Mr. Mueller described many disturbing incidents, mapping out how each could constitute obstruction of justice. Some were previously known but are bolstered in the report by sworn testimony and new detail; others are newly disclosed. When Mr. Trump pressured then-FBI Director James B. Comey to go easy on Mr. Flynn, he knew the FBI was involved, he knew he was not supposed to meet alone with the FBI director, he sent advisers out of the room in a manner suggesting he understood the request was improper, and it is clear he thought wrapping up the controversy surrounding Mr. Flynn would end “the whole Russia thing.”
The 448-page report from special counsel Robert S. Mueller III submitted to Congress April 18 detailed 10 “episodes” of potential obstruction of justice against President Trump. Congressional Democrats must decide what, if anything, to do with Mueller’s evidence. (Taylor Turner/The Washington Post)
When Mr. Trump twice told then-White House counsel Donald McGahn to fire Mr. Mueller — “Mueller has to go”; “you gotta do this” — he knew he was under investigation, he knew there was no rational basis for removing the special counsel, and he had been told he should not be discussing the matter with Mr. McGahn. He later sought to have Mr. McGahn deny that Mr. Trump had ever told him to fire Mr. Mueller. The story is similar when Mr. Trump tried to get then-Attorney General Jeff Sessions to end the investigation into Mr. Trump and his campaign, an act “intended to prevent further investigative scrutiny of the President’s and his campaign’s conduct,” Mr. Mueller found.
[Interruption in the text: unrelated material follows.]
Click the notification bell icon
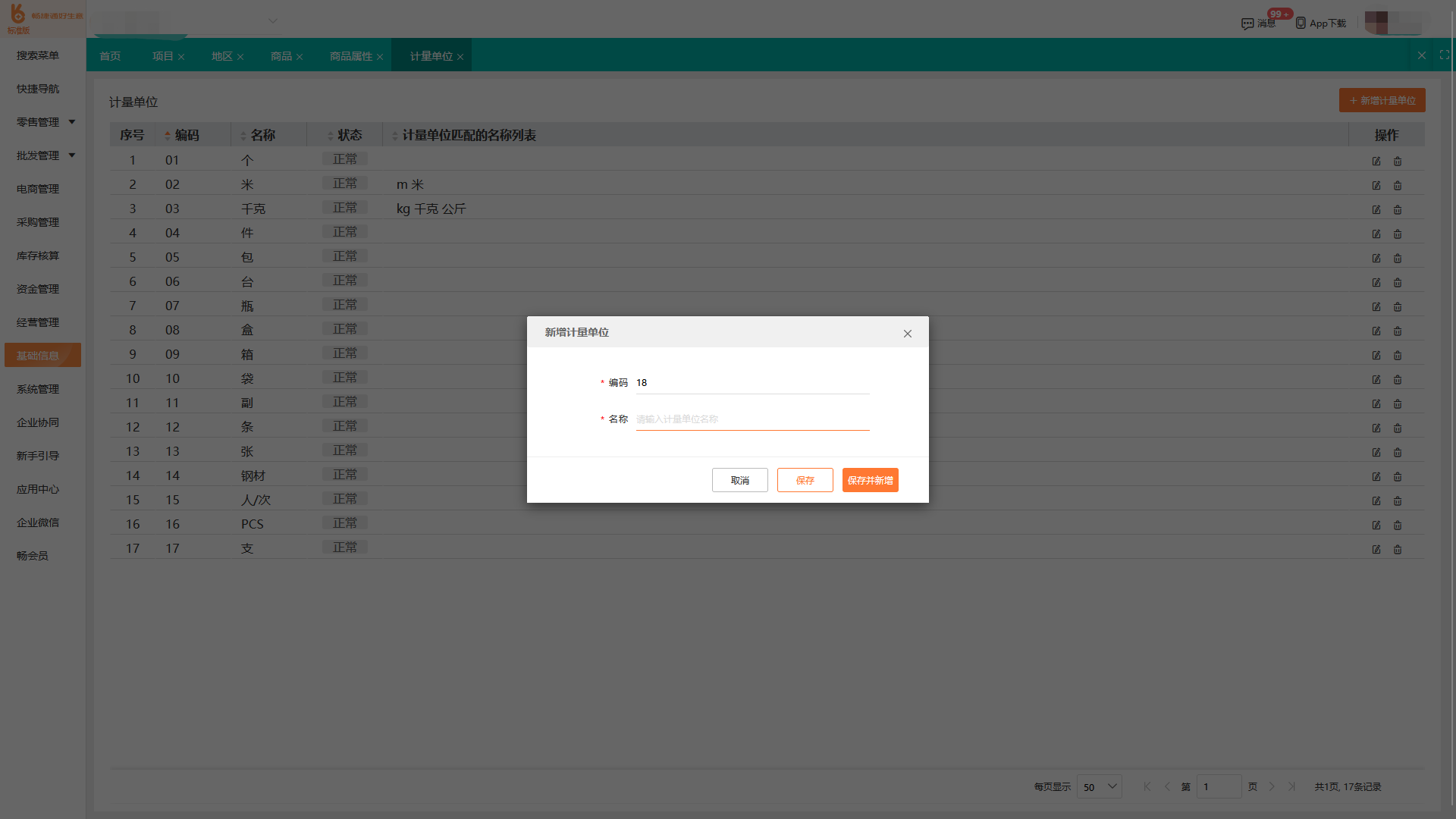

Related: [E.J. Dionne: Mueller’s report is the beginning, not the end]
How could there be obstruction of justice even if there was little evidence to support the underlying suspicion of Trump campaign coordination with Russia? First, Mr. Mueller argued, “Obstruction of justice can be motivated by a desire to protect non-criminal personal interests, to protect against investigations where underlying criminal liability falls into a gray area, or to avoid personal embarrassment. The injury to the integrity of the justice system is the same regardless of whether a person committed an underlying wrong.”
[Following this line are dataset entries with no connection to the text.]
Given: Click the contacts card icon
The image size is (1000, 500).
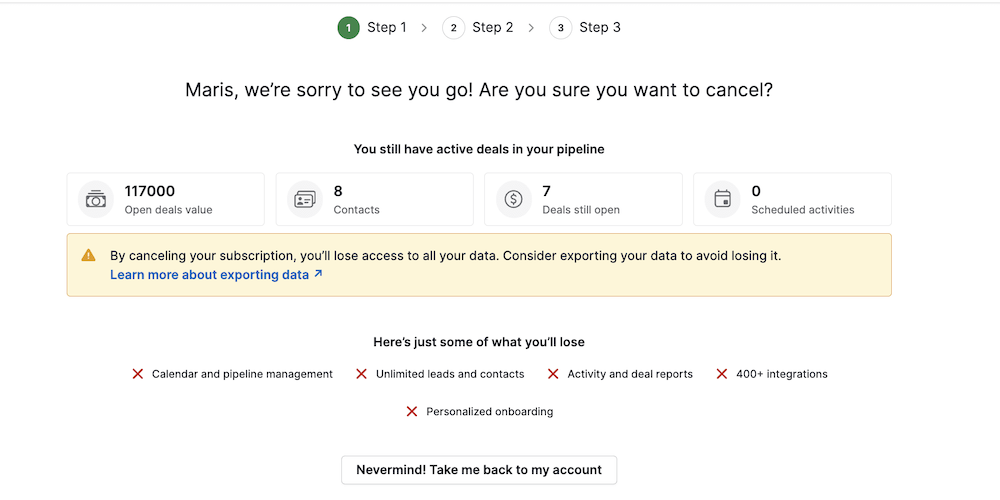Looking at the screenshot, I should (305, 200).
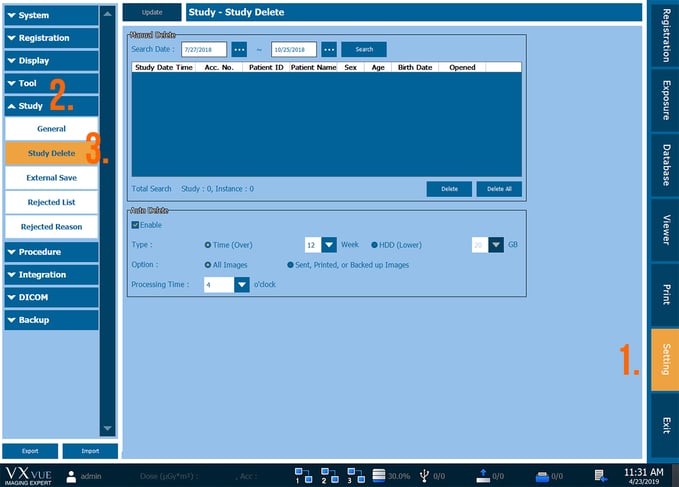Select the HDD (Lower) radio option
Screen dimensions: 679x487
coord(375,245)
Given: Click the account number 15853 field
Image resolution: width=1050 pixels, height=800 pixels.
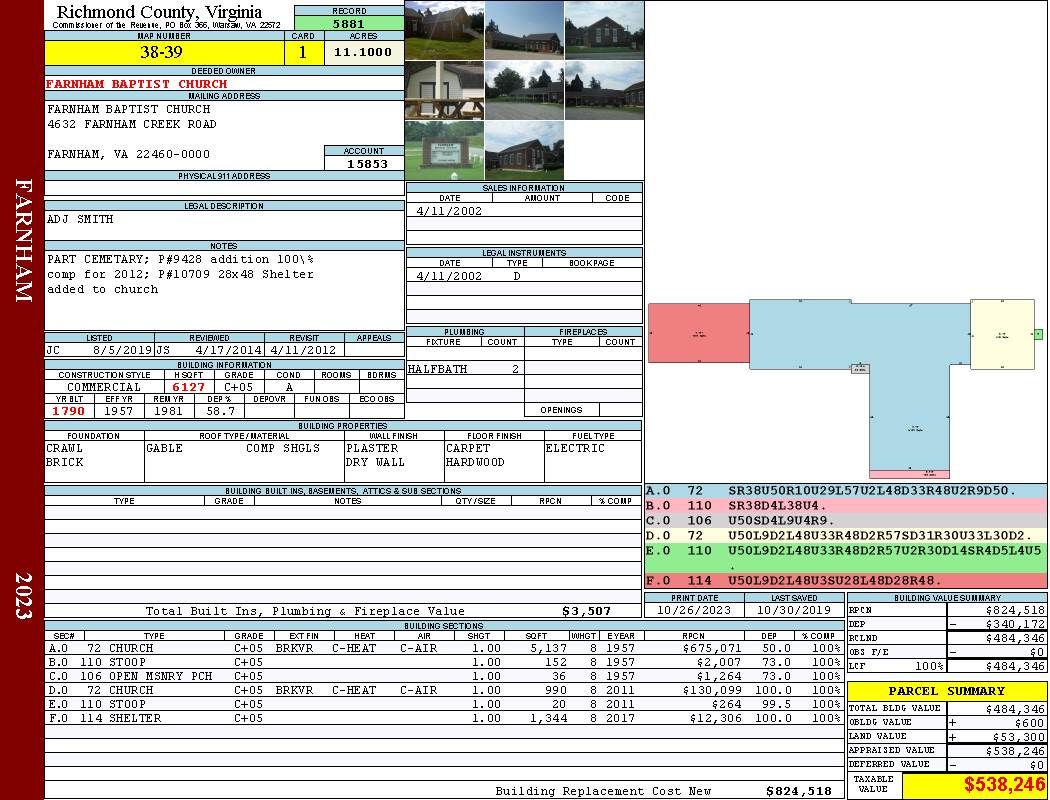Looking at the screenshot, I should coord(364,163).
More specifically, “The President had a motive to put the FBI’s Russia investigation behind him,” Mr. Mueller wrote. “A thorough FBI investigation would uncover facts about the campaign and the President personally that the President could have understood to be crimes or that would give rise to personal and political concerns.”
Second, once he knew he was under scrutiny for possibly interfering with a legitimate law enforcement inquiry, Mr. Trump had further motive to derail the probe. At that point, Mr. Trump engaged in “public attacks on the investigation, non-public efforts to control it, and efforts in both public and private to encourage witnesses not to cooperate.” Mr. Mueller noted that “the President’s efforts to influence the investigation were mostly unsuccessful, but that is largely because the persons who surrounded the President declined to carry out orders or accede to his requests.”
From here, the House Judiciary Committee must hear directly from Mr. Mueller. Lawmakers should insist on reading the entire report, including substantial sections that have been redacted from public view. Then they may face a difficult balancing act between the many valid reasons to regard impeachment as a last resort, and their responsibility to ensure that no one is above the law.